### INSTRUCTION 1:
Please set down the records from the line with "Click the back" to the line with "click(1313, 827)", repeating each line exactly.

### SOURCE DOCUMENT:

☆ ☆ ☆ ☆ ☆

Click [Edit] at the top right, then click [Tasks] > [Document].
Drag the [Hive Query] button to the space below Sqoop 1, click Document Search..., select the Hive Query created above, and click the [Add] button.
3. Transfer Hive data to MYSQL with Sqoop
Click [Document] > [Tasks].
Drag the [Sqoop 1] button to the space below Hive.
Please enter the example Sqoop command below.
sqoop export --connect jdbc:mysql://{Cloud DB for MySQL (VPC) Private domain}/{DB name} --username {DB account} --password "{DB account password}" --table SQOOP_TEST2 --export-dir "{Object Storage bucket URI}/sqoop_test2" -m 1 --input-fields-terminated-by "\001"
Click the [Save] button on the upper right corner to save the created Workflow, and then click the [Start] button to execute the created Workflow.
4. Check Hive and MySQL table
- Check if the table is saved properly through Hive.
- For instructions on how to use Hive, see the guide titled Using Hive.
SELECT * FROM SQOOP_TEST1;
SELECT * FROM SQOOP_TEST2;
- Please check if the table is saved properly through MySQL.
SELECT * FROM SQOOP_TEST1;
SELECT * FROM SQOOP_TEST2;

☆ ☆ ☆ ☆ ☆

### INFORMATION GIVEN:
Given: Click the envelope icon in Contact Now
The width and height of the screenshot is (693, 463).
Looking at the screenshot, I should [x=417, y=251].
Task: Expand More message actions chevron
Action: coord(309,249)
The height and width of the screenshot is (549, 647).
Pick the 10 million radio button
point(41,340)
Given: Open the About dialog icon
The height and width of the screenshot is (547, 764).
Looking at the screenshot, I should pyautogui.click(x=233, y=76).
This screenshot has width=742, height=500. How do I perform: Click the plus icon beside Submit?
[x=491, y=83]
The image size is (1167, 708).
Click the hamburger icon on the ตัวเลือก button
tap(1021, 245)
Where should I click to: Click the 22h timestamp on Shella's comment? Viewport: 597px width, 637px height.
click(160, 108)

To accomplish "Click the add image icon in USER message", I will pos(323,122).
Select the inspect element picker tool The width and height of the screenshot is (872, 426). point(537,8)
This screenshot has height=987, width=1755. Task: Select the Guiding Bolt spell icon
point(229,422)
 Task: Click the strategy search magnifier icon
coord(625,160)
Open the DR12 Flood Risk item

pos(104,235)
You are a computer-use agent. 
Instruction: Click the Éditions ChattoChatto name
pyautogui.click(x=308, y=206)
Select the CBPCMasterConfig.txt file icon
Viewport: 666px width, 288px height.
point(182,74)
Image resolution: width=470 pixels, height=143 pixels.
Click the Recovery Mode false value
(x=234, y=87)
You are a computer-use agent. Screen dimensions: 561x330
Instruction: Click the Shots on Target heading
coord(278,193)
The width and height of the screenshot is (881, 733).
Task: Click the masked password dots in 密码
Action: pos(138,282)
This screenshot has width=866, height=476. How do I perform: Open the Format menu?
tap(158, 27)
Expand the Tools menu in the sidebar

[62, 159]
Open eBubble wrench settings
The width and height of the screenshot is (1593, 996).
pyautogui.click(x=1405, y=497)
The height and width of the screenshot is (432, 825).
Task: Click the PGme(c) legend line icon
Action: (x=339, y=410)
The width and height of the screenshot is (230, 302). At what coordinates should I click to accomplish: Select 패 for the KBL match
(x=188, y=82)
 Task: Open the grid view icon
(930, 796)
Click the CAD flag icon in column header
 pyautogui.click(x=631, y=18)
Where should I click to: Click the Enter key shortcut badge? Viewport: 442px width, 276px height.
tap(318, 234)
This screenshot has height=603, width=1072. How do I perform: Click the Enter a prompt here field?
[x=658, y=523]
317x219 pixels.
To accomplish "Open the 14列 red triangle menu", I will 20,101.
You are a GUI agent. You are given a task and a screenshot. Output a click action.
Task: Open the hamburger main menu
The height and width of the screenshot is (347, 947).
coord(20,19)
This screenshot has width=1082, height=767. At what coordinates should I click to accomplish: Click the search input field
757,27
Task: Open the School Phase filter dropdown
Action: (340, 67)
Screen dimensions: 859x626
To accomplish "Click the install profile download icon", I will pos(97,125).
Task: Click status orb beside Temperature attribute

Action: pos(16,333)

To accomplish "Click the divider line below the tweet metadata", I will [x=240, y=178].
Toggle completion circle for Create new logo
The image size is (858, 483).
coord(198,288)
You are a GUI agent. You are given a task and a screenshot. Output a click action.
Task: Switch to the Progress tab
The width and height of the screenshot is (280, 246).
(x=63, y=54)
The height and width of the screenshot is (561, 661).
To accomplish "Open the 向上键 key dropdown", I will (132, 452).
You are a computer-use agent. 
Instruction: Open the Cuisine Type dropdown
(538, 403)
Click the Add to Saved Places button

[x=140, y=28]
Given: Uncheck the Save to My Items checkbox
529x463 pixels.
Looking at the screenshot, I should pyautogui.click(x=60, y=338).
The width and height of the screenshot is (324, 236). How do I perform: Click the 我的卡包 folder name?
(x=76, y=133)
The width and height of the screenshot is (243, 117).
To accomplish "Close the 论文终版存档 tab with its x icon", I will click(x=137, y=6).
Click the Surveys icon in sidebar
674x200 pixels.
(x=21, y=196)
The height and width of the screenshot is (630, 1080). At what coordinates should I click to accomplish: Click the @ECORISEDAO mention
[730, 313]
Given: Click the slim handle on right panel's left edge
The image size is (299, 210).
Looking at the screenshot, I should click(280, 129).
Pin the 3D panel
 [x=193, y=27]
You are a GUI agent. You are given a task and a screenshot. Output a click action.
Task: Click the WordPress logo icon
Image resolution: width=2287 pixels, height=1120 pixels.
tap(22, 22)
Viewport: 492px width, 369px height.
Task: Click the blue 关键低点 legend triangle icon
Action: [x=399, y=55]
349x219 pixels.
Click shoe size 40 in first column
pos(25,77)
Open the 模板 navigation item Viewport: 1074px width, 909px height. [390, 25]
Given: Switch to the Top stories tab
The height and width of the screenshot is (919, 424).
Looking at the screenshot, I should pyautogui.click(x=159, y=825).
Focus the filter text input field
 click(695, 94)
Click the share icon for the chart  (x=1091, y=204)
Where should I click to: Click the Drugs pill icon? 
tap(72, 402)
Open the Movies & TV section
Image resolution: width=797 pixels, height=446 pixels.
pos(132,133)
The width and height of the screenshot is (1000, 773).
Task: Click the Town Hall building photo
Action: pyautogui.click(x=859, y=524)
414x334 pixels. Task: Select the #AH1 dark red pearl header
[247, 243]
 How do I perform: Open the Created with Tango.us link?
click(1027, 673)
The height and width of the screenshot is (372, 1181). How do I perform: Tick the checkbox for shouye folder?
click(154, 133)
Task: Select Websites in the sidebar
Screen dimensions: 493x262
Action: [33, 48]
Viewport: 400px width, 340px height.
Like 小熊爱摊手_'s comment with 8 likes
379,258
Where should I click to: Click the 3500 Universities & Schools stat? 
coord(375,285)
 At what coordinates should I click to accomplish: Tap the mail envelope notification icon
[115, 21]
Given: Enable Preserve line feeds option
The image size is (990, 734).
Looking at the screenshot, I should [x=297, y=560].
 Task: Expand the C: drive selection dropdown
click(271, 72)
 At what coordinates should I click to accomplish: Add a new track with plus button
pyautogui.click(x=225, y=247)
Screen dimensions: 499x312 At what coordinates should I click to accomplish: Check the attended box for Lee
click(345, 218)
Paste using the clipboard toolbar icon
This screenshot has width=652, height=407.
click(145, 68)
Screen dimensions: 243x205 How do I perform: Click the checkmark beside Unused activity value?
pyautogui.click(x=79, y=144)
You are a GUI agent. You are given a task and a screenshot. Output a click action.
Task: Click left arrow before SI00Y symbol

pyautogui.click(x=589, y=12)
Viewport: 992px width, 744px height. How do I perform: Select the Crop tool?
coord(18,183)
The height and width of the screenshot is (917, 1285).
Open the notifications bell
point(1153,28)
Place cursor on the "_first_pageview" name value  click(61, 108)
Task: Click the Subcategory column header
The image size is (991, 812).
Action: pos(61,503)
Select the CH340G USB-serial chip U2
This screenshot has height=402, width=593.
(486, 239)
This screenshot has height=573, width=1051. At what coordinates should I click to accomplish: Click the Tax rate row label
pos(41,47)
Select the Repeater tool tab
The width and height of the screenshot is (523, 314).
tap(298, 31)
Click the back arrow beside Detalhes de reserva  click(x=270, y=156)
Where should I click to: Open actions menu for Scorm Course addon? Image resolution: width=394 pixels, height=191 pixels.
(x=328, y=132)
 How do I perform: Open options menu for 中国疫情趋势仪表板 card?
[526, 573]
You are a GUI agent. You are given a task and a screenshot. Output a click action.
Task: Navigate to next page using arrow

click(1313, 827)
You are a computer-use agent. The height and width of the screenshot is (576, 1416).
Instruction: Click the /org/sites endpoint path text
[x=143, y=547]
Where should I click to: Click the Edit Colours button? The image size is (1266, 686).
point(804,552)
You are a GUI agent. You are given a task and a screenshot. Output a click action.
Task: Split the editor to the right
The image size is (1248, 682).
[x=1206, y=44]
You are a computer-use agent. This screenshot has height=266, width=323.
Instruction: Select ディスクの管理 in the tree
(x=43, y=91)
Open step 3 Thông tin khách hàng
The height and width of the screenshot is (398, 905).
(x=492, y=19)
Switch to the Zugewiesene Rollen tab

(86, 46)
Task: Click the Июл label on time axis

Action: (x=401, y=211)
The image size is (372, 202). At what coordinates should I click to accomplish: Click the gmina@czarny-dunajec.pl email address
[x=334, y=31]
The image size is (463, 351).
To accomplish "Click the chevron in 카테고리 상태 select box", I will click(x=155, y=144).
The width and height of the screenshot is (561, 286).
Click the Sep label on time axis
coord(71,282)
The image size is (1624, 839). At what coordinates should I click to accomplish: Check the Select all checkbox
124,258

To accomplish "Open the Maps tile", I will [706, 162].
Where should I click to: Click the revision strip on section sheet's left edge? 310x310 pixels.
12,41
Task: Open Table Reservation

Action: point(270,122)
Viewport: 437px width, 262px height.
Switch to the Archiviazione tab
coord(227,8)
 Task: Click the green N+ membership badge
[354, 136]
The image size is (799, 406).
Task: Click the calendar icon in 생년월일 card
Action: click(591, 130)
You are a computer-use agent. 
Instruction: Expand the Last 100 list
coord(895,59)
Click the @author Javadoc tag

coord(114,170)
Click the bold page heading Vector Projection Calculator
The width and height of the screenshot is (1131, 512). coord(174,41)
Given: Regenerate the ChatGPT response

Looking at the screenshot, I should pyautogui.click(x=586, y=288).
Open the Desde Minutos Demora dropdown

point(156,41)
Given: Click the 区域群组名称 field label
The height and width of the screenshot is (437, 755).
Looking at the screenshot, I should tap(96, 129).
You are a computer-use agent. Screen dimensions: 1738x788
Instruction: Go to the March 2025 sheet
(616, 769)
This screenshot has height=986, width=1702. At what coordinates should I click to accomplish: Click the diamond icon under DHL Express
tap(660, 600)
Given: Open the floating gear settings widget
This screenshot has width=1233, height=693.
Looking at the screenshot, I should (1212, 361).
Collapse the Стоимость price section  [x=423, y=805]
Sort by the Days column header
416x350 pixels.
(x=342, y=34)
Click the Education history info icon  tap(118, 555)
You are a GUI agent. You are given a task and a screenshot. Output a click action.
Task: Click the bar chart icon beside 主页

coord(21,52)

☆ ☆ ☆ ☆ ☆

### INSTRUCTION 2:
From the Sqoop and Hive guide, extract the passage from "- For instructions" to "properly through MySQL." word for word.

### WORKED SOLUTION 1:
Click the back arrow beside Detalhes de reserva  click(x=270, y=156)
Where should I click to: Open actions menu for Scorm Course addon? Image resolution: width=394 pixels, height=191 pixels.
(x=328, y=132)
 How do I perform: Open options menu for 中国疫情趋势仪表板 card?
[526, 573]
You are a GUI agent. You are given a task and a screenshot. Output a click action.
Task: Navigate to next page using arrow

click(1313, 827)

### WORKED SOLUTION 2:
- For instructions on how to use Hive, see the guide titled Using Hive.
SELECT * FROM SQOOP_TEST1;
SELECT * FROM SQOOP_TEST2;
- Please check if the table is saved properly through MySQL.